The main feature of the insulated ball valve

Structure: The structure of an insulated ball valve is similar to a conventional ball valve, including components such as the valve body, ball, stem, and bonnet. The difference lies in the external insulation layer, typically made of insulation materials such as polyurethane, fiberglass, foam plastic, etc., to minimize heat loss or the impact of external temperatures on the valve.

Insulation performance: The insulation layer of an insulated ball valve effectively reduces heat exchange around the valve, providing insulation benefits. It helps prevent the influence of external temperatures on the medium, reduces heat loss, or maintains the temperature of the medium.

Freeze protection: Insulated ball valves are commonly used in applications where freezing of the medium needs to be prevented. The insulating effect of the insulation layer helps to protect the medium from low-temperature environments and maintain fluidity.

High-temperature insulation: In high-temperature processes, insulated ball valves can reduce heat conduction to the external environment, provide thermal isolation, and mitigate the impact of external temperatures on the valve. This contributes to the safety of operators and enhances operational efficiency.
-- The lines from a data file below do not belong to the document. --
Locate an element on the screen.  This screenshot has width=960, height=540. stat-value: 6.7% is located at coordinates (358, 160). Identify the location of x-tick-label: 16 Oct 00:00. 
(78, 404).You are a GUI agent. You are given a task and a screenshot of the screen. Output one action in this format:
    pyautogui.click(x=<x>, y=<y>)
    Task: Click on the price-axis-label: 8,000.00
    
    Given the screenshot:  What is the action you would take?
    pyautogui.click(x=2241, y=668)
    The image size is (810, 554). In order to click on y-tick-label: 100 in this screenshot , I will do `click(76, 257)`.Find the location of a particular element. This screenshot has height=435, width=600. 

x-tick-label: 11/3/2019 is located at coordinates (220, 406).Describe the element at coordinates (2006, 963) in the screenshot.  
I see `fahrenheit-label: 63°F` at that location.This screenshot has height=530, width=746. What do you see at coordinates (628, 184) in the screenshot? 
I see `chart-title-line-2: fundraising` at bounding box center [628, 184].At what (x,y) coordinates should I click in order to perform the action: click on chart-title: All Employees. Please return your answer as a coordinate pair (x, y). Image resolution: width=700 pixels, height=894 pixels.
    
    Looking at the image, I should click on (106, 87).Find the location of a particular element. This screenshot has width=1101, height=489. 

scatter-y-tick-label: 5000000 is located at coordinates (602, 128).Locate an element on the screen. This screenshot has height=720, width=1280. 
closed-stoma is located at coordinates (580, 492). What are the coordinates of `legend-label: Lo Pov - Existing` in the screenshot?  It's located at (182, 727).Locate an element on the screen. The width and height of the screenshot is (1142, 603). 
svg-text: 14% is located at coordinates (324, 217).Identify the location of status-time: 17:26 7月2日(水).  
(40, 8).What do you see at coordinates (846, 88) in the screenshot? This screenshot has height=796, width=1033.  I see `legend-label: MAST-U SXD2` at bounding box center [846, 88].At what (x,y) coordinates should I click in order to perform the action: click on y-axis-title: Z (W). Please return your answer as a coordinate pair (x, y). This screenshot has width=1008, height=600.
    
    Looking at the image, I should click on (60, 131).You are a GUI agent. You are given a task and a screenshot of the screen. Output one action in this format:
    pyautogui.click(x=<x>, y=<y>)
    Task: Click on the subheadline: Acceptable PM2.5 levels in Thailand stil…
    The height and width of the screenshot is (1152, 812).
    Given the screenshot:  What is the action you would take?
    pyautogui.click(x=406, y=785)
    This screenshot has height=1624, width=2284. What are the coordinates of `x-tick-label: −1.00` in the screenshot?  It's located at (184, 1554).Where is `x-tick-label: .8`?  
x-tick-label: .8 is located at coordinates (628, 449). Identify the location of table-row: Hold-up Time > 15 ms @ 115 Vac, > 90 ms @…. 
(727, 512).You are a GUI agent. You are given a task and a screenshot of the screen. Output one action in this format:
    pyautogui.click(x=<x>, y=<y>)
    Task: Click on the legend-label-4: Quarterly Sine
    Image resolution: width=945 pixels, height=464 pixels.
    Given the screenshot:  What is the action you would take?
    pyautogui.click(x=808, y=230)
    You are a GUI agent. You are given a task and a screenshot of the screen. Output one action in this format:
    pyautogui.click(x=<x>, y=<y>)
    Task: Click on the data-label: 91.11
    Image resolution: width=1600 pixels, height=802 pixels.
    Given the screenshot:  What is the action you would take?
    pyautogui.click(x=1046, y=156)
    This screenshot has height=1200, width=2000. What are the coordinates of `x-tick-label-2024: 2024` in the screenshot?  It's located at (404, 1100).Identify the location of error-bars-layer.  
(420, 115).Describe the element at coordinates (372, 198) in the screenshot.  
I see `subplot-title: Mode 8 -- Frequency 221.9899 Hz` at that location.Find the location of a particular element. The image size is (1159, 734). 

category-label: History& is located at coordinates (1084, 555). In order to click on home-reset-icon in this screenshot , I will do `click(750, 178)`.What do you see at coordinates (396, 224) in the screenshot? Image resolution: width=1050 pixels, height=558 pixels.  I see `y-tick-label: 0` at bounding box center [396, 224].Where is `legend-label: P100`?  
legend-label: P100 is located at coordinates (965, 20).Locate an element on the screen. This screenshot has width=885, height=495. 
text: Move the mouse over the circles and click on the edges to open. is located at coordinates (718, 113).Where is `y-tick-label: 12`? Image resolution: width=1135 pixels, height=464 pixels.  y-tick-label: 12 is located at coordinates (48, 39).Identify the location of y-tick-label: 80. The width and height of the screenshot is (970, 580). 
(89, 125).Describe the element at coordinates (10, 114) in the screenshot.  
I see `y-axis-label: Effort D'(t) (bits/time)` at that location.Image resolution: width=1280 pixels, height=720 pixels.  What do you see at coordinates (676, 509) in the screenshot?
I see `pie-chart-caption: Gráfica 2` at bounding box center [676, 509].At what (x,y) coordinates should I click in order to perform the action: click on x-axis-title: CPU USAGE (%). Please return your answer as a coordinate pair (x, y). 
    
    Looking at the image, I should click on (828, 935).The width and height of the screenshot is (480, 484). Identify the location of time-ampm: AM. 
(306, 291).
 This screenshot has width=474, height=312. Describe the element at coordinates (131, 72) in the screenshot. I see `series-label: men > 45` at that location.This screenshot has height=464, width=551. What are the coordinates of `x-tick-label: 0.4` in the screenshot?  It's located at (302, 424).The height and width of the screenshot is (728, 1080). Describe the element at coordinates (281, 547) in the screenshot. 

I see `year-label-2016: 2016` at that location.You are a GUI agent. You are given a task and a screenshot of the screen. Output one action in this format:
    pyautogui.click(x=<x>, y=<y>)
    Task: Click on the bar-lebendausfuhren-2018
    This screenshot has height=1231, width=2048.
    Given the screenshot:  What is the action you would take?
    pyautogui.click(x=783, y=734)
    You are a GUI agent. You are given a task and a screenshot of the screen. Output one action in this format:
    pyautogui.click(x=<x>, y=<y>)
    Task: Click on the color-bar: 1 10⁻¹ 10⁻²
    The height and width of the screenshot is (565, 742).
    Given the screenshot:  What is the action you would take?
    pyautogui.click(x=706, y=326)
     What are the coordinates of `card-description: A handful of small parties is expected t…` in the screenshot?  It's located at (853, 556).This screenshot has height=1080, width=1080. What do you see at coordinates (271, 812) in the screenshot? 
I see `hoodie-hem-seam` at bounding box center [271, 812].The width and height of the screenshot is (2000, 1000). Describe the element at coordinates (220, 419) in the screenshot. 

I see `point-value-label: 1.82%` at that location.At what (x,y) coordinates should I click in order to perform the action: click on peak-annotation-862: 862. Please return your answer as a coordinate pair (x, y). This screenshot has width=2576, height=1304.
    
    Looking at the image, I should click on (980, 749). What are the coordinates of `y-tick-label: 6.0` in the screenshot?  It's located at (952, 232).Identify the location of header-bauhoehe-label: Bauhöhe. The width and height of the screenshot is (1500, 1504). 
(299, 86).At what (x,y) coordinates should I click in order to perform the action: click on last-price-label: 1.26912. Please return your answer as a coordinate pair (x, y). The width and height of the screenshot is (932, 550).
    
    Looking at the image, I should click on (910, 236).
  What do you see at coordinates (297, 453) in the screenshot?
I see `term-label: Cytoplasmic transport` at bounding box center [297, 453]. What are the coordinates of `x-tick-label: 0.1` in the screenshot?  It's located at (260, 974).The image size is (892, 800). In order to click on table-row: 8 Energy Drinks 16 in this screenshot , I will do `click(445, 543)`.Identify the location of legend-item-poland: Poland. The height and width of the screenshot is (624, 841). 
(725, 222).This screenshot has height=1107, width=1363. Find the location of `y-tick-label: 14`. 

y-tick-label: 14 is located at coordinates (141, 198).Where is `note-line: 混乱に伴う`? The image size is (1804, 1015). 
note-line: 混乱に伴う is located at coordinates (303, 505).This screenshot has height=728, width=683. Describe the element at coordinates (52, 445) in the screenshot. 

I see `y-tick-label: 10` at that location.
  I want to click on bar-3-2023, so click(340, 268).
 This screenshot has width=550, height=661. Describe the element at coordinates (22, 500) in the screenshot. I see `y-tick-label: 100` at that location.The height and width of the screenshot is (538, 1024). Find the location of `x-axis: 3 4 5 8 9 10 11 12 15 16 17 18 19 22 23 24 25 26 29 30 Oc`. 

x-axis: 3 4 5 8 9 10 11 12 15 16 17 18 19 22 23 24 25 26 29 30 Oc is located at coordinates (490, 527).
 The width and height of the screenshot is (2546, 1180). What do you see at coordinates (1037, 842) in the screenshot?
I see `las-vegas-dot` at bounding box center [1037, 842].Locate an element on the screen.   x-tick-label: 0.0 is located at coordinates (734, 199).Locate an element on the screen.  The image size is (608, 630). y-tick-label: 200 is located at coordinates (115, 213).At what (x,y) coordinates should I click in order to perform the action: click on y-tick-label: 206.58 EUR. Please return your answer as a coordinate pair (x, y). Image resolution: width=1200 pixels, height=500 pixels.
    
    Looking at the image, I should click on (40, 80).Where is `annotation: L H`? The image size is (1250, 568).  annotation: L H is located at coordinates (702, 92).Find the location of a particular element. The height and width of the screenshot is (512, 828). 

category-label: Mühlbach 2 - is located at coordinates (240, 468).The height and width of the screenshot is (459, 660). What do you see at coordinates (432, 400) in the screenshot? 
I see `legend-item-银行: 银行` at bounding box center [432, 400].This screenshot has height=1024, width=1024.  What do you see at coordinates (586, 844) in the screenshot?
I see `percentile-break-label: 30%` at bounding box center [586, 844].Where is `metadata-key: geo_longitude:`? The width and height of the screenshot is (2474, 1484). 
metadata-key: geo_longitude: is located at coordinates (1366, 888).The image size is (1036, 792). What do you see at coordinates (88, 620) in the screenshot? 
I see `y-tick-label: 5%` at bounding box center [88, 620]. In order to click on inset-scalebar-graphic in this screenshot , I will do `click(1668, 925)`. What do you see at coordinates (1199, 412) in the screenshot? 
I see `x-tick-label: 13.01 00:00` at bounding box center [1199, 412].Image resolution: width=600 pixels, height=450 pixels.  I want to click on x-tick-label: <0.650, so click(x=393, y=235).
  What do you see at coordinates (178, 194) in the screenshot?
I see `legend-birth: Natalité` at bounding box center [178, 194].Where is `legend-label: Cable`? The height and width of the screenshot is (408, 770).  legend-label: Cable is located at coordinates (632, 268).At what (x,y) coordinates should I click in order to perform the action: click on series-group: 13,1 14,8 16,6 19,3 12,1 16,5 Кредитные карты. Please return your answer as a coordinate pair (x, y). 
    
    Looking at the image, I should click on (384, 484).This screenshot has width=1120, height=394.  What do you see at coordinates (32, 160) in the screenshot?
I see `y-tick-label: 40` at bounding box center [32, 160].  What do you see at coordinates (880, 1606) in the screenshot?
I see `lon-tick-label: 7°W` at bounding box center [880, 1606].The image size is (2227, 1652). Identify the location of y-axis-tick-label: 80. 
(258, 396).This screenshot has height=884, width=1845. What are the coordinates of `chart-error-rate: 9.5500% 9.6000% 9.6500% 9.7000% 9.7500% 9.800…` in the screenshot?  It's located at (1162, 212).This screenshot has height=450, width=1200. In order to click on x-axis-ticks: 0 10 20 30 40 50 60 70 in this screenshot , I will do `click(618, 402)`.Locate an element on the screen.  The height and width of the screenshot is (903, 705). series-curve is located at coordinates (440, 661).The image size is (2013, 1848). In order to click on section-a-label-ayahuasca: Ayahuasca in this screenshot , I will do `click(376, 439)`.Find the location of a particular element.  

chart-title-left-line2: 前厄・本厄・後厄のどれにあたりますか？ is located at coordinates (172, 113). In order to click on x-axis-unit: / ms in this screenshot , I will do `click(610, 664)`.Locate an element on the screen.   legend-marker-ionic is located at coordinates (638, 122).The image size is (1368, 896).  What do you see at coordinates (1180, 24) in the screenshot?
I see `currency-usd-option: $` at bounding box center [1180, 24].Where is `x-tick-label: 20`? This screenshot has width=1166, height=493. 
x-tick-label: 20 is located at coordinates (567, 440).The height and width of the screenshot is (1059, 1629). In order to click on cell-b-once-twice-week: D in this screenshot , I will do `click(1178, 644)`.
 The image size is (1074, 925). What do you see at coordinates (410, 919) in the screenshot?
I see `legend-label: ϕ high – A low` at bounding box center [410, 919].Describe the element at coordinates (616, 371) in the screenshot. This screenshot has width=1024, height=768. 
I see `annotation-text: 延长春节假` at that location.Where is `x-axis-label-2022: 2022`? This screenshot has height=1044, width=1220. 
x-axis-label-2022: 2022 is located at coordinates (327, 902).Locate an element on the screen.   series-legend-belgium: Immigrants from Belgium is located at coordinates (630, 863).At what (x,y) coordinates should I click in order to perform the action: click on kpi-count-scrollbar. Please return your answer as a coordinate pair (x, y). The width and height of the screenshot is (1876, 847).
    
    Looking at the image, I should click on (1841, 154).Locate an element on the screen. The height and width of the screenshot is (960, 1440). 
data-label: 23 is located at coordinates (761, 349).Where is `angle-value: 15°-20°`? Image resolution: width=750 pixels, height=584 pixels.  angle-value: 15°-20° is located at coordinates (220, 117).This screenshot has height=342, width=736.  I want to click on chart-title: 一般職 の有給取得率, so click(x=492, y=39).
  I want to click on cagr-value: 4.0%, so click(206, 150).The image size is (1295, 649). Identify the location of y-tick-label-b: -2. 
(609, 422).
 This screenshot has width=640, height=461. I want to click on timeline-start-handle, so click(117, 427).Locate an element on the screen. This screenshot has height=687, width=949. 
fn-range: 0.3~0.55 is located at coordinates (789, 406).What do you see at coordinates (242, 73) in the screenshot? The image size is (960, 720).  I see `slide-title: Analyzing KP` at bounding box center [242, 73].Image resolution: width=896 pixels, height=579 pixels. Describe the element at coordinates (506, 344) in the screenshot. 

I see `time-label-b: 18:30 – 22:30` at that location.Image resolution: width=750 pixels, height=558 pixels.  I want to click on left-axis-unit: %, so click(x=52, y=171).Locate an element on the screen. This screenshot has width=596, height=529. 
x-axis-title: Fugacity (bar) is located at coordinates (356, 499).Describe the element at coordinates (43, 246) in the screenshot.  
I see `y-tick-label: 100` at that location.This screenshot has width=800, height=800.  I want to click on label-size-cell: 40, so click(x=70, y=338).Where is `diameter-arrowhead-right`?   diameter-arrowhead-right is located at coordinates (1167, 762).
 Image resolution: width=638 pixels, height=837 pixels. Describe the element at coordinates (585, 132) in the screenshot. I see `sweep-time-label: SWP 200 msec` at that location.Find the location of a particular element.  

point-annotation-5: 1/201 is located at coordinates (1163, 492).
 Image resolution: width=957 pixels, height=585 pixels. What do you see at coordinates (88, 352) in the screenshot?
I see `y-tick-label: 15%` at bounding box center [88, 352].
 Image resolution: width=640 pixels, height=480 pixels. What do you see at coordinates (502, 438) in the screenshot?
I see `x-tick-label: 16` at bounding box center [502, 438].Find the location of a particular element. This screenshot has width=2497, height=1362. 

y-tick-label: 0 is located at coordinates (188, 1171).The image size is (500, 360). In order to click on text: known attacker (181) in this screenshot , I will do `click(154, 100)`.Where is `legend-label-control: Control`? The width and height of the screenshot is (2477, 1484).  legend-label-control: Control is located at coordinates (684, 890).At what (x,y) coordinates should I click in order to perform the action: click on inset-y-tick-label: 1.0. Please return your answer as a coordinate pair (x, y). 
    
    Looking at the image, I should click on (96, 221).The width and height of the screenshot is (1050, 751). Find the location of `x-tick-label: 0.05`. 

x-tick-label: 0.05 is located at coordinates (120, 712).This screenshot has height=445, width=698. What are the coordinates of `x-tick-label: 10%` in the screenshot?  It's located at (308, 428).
Insulation principles involve minimizing heat transfer or heat exchange using insulation materials.

In insulation applications, several commonly used insulation principles include:

Thermal resistance: Insulation materials have low thermal conductivity, which impedes heat transfer. When insulation material covers the surface of an object requiring insulation, it reduces the rate of heat transfer from the object to the surroundings. This principle is applicable to insulation scenarios aiming to prevent heat transfer to or from the external environment.

Radiation reflection: Some insulation materials possess the ability to reflect thermal radiation, reducing radiant heat loss. This principle is useful in high-temperature applications that require minimizing heat radiation impact. Using materials with radiation reflection properties helps lower the heat radiation effects on the surrounding environment.

Convection barrier: Insulation materials can create a barrier against convective airflow, reducing convective heat transfer. This principle applies to applications where the goal is to minimize convective heat transfer by using insulation materials with good thermal insulation properties, thus reducing the rate of convective heat transfer.

Heat storage insulation: Certain insulation materials have a high heat capacity and thermal inertia, enabling them to absorb and store heat, slowly releasing it over time. This principle is suitable for applications requiring temperature stability over a certain period. The use of insulation materials with heat storage capabilities helps reduce temperature fluctuations and heat loss.